Am I being balance billed for in network? Help me understand!

https://imgur.com/a/8CLWYXh

We took our daughter into the ER because no urgent care was available at that time of night and rural location for what seemed to be Croup. This was an in network provider with a Cigna HDHP. I’ve sort of given up on fighting the CPT codes billed for the services given (why 2 E/M codes? I believe level 3 because lab test ordered and prescription meds, but why level 4? she was doing fine by them time we drove the 40 minutes to hospital and got checked in… I digress), and now am just trying to understand the billing.

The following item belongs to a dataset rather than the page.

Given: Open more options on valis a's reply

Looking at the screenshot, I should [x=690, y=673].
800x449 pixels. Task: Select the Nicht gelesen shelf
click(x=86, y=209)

My understanding is that with an in network provider, the insurance companies have a “negotiated rate” (see giant spreadsheet here: https://cuyunamed.org/patient-information/billing) and having not met my deductible I will owe the charges for each line item at the negotiated rate? What is the difference between facility fee and professional fees? How does that play out with billing/deductibles?

It appears to me that I am being charged the balance (balance billing) of what the provider charged to Cigna, which should not happen for an in network provider, right?

So lets say theoretically, after my deductible is met, I am covered at 100%. At this point the negotiated rate is irrelevant. So before the deductible is met is when this negotiated rate should matter (for in network visits) but it doesn’t seem to?

I must be misunderstanding something, HELP!